***** Record excerpts *****

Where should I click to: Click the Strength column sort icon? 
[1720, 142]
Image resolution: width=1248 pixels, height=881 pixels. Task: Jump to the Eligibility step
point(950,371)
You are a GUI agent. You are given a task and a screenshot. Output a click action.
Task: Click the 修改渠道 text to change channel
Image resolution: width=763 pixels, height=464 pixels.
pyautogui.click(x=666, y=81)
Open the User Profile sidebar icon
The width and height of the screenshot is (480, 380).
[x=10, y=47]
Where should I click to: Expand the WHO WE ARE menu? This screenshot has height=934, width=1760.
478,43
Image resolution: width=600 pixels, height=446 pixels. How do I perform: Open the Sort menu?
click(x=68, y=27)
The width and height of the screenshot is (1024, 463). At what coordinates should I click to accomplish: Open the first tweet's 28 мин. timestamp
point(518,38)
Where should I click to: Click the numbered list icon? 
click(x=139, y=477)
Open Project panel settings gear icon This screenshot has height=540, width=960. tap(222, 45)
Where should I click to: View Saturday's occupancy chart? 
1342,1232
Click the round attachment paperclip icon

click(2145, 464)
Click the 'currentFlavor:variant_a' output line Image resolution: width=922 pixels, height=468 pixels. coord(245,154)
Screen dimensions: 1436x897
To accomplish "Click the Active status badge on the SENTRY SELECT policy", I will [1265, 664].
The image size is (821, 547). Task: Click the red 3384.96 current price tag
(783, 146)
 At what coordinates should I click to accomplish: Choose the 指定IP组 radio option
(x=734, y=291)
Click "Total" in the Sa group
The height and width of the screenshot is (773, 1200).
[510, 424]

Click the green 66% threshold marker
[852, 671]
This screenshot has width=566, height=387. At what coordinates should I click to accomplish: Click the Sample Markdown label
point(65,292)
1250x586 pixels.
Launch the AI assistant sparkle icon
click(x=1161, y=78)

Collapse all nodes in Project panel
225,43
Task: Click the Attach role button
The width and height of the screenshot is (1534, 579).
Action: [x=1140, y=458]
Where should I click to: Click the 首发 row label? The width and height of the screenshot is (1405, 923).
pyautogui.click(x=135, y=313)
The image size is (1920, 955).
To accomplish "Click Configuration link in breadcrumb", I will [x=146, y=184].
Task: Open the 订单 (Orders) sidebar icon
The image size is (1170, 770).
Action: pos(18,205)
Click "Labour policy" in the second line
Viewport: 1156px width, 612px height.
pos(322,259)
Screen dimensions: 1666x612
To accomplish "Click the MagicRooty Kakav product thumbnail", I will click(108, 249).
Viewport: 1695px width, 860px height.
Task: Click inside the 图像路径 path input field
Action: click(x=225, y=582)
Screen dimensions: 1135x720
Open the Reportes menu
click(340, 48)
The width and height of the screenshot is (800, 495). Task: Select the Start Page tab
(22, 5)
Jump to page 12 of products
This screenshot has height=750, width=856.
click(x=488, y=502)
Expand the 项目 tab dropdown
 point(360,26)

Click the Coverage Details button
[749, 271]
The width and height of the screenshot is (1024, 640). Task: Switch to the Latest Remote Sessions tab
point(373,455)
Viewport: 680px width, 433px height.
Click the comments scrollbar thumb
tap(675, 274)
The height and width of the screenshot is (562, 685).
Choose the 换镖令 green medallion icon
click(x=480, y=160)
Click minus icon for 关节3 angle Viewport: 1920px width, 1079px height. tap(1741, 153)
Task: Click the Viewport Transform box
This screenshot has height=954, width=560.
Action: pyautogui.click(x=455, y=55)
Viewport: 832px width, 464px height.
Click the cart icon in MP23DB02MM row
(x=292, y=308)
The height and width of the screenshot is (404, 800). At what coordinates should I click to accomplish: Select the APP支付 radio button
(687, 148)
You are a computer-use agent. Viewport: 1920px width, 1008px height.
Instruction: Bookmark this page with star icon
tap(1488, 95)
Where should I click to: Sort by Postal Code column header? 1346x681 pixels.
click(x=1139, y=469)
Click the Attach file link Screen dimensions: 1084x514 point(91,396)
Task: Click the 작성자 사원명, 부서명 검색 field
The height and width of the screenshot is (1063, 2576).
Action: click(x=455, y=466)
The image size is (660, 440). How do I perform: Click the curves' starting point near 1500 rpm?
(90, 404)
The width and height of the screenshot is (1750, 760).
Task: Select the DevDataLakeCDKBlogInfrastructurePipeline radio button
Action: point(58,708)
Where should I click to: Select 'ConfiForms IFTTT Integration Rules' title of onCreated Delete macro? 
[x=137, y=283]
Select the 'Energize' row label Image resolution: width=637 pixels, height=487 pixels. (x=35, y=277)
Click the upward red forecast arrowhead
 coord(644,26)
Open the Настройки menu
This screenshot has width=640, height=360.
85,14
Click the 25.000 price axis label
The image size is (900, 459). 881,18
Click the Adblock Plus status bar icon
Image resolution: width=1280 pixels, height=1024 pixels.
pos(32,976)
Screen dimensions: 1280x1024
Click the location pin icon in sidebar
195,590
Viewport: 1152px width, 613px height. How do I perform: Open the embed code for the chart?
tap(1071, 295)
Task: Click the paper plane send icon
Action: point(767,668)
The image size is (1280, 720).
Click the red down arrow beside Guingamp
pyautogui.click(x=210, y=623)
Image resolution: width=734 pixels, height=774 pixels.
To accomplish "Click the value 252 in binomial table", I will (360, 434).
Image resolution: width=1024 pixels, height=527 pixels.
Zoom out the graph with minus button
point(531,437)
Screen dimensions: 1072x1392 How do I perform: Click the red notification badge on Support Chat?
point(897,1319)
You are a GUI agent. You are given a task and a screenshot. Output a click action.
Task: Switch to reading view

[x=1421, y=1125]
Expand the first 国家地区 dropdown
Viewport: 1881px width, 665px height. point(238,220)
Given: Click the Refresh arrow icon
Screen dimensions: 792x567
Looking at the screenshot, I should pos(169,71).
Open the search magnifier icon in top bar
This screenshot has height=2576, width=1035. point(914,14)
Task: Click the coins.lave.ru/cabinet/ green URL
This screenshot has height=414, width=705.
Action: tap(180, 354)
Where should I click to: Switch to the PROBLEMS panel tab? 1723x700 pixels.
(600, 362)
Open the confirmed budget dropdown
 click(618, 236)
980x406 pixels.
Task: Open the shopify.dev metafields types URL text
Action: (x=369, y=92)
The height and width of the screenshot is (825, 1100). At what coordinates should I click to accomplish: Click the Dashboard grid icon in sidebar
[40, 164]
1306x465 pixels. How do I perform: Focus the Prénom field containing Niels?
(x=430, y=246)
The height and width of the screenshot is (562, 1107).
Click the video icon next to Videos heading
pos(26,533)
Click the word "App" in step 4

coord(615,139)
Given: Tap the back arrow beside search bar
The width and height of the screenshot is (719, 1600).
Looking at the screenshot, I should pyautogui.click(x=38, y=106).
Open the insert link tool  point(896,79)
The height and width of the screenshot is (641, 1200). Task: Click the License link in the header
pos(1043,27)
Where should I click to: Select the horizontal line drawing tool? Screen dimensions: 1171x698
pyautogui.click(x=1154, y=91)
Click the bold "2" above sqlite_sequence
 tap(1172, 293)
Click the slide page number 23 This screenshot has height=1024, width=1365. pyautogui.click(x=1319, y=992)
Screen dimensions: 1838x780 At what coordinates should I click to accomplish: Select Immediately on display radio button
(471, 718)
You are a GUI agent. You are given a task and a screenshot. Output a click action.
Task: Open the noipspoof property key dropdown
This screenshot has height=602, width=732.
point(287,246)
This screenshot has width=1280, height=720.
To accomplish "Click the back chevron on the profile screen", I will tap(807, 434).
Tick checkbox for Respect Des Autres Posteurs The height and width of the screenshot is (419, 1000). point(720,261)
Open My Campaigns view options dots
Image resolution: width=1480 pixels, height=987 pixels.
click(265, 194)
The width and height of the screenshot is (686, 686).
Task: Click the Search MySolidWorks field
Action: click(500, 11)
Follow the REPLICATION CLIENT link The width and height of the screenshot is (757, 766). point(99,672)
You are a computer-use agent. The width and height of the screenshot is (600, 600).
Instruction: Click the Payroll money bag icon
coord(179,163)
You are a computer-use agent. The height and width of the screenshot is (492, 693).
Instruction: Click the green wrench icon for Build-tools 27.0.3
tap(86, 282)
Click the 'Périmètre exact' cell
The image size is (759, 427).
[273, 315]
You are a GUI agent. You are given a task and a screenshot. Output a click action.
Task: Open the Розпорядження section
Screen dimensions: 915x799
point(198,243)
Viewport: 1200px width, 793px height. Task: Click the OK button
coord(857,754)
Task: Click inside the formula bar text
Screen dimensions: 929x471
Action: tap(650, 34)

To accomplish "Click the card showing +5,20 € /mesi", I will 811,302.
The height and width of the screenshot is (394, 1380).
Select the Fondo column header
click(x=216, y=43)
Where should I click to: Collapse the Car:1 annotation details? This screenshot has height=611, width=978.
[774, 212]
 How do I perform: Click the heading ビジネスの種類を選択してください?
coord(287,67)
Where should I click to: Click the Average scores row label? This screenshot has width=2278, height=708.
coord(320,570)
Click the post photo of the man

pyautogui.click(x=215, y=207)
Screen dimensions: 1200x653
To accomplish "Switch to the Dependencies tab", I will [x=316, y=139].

*****

- **Directions**
Search the records for the word "back", then list every line that has it.

- **Task output**
Given: Tap the back arrow beside search bar
To accomplish "Click the back chevron on the profile screen", I will tap(807, 434).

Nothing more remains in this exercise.